The Visa Bulletin and Priority Dates

Every month, the Department of State publishes the Visa Bulletin — a chart showing which green card applicants can move forward based on their “priority date.” Your priority date is typically the date your employer filed your labor certification (for employment-based cases) or the date your petition was filed (for family cases). It functions like a ticket number in a queue.

The Visa Bulletin contains two charts that matter. The “Final Action Dates” chart tells you when a visa number is actually available and your case can be decided. The “Dates for Filing” chart tells you when you can submit your adjustment of status application, even if a visa number isn’t immediately available — essentially letting you get in line early. USCIS determines which chart applicants should use each month based on visa availability. If plenty of visa numbers remain in the fiscal year, USCIS directs applicants to use the more generous Dates for Filing chart. If numbers are tight, applicants must use the Final Action Dates chart.10USCIS. Adjustment of Status Filing Charts from the Visa Bulletin

For categories marked “current” on the bulletin, there is no backlog and applicants can file immediately. For everything else, the date shown tells you the latest priority date being processed. If the chart says “01JAN15” for EB-2 India, only applicants whose priority dates fall before January 1, 2015 can move forward that month. These dates typically advance by a few weeks or months in each bulletin, though they occasionally retrogress — jumping backward — when demand spikes or annual caps are reached. Tracking your category over several months gives a better sense of how quickly the line is moving than any single bulletin can.

How the Numbers Add Up

The statutory caps create a useful framework, but the actual number of green cards issued in any given year depends on how each category performs. Here is a rough sketch of the moving parts:

  • Immediate relatives of citizens (uncapped): several hundred thousand per year, and the single largest component.
  • Family-sponsored preference categories: between 226,000 and roughly 480,000, depending on how many immediate-relative admissions reduce the pool.
  • Employment-based categories: 140,000 baseline, potentially higher with unused family visa spillover.
  • Diversity visa lottery: up to 55,000 by statute, roughly 50,000 in practice after the NACARA diversion.
  • Refugees and asylees adjusting status: varies by year based on the presidential refugee ceiling and asylum grant rates.
  • Other categories: smaller programs like special legislation, cancellation of removal, and other humanitarian adjustments contribute additional green cards outside the main caps.

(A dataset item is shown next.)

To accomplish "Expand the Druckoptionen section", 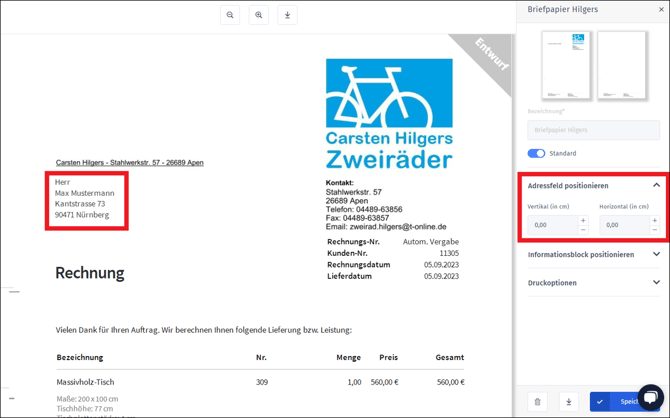I will [656, 283].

In fiscal year 2023, these streams combined to produce 1,172,910 new permanent residents.1Office of Homeland Security Statistics. U.S. Lawful Permanent Residents: 2023 That total fluctuates year to year. Processing backlogs, policy shifts, and changes to the refugee ceiling all push the number up or down. But the roughly one-million-per-year figure has been the general order of magnitude for over a decade, held in place by the combination of uncapped immediate-relative admissions and the statutory floors for capped categories.